Technologie

Die Wissenschaft hinter Neonlichtfarben

Von Mitwirkendem – Aktualisiert am 24. März 2022

Neon und die Edelgase

Neon wurde erstmals 1898 von William Ramsay und M.W. Travers isoliert. Als eines der sechs Edelgase – neben Helium, Argon, Krypton, Xenon und Radon – ist Neon chemisch inert, was bedeutet, dass es selten mit anderen Elementen reagiert. Seine einzigartige elektronische Struktur verleiht ihm ein ausgeprägtes rotes Leuchten und macht es zum ersten Gas, das jemals zur Herstellung von Leuchtschildern verwendet wurde.

Gasgefüllte Röhren mit Neon können je nach Leistung, Röhrenqualität und Nutzungsverhalten zwischen acht und fünfzehn Jahren halten. Leuchtreklamen, heute ein Synonym für helle, auffällige Werbung, finden auch in der dekorativen Beleuchtung Verwendung, beispielsweise als Akzentbeleuchtung unter dem Auto und als nächtliche Schlafzimmerbeleuchtung.

Die erste Leuchtreklame in den USA erschien 1925 und markierte den Beginn einer neuen Ära in der visuellen Kommunikation.
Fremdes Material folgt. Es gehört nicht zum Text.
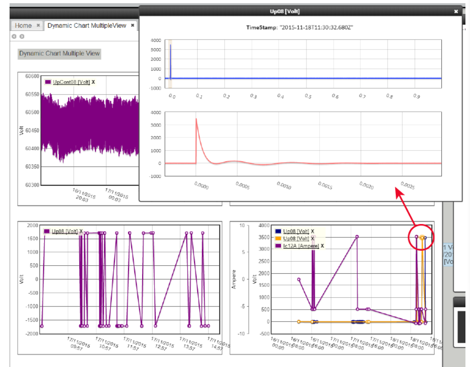Close the Home tab with its x icon

pos(38,25)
Heutzutage können Designer Schilder mit Dutzenden von Farben erstellen, indem sie verschiedene Gase, Elemente, farbiges Glas und fluoreszierende Pulver kombinieren.
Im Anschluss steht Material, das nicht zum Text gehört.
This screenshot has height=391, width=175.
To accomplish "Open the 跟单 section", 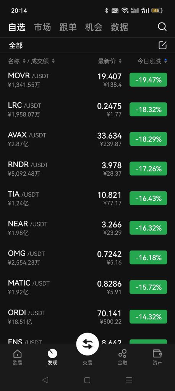I will pyautogui.click(x=68, y=27).
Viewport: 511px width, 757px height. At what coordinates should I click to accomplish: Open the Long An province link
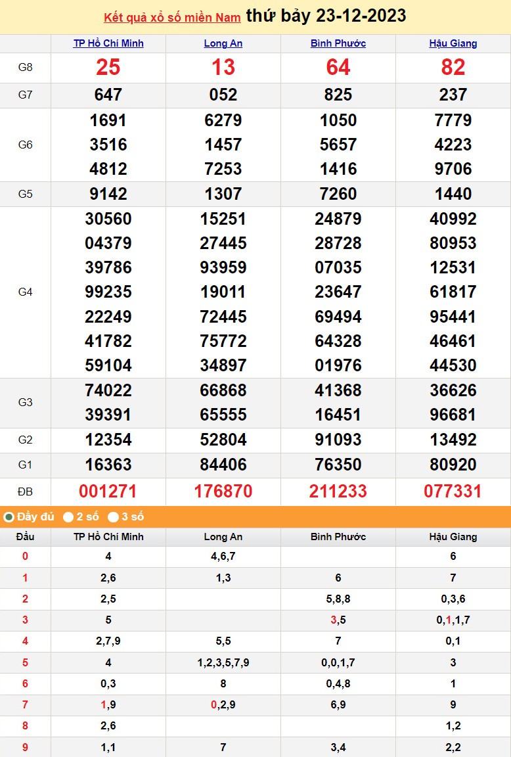tap(223, 43)
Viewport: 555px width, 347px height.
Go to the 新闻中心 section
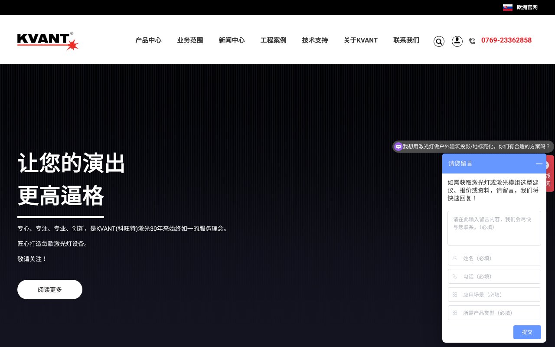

Wie Neonlichter funktionieren

Beim Anlegen einer Spannung werden Elektronen aus den Atomen im Inneren der Röhre freigesetzt. Diese freien Elektronen kollidieren mit anderen Atomen, werden angeregt und fallen dann in niedrigere Energiezustände zurück. Während dieses Übergangs setzen sie Energie in Form von sichtbarem Licht frei – dem vertrauten Leuchten einer Neonreklame.

Die Palette von Neon

Jedes Edelgas gibt bei Anregung eine charakteristische Farbe ab:

  • Neon – leuchtendes Rot
  • Helium – orange
  • Argon – Lavendel
  • Krypton – grau oder grün
  • Quecksilberdampf – hellblau
  • Xenon – grau oder blau

Durch das Mischen von Gasen und die Zugabe kleiner Mengen Metallsalze können Hersteller ein breites Spektrum an Farbtönen herstellen. Fluoreszierende Pulver, die auf die Innenseite von Glasröhren aufgetragen werden, verfeinern den Farbton weiter, während farbiges Glas selbst das endgültige Erscheinungsbild verbessern oder verändern kann.
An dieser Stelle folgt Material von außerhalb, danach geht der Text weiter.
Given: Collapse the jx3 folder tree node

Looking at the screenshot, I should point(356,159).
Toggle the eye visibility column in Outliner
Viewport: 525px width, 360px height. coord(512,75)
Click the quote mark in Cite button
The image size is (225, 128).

Jeder Buchstabe oder jedes Element einer Leuchtreklame wird separat zusammengebaut und versiegelt, sodass Designer Farben innerhalb eines einzigen Schildes ohne Kontamination mischen können. Dieser modulare Ansatz hat Neon zu einem vielseitigen Medium für künstlerischen Ausdruck und kommerzielle Botschaften gemacht.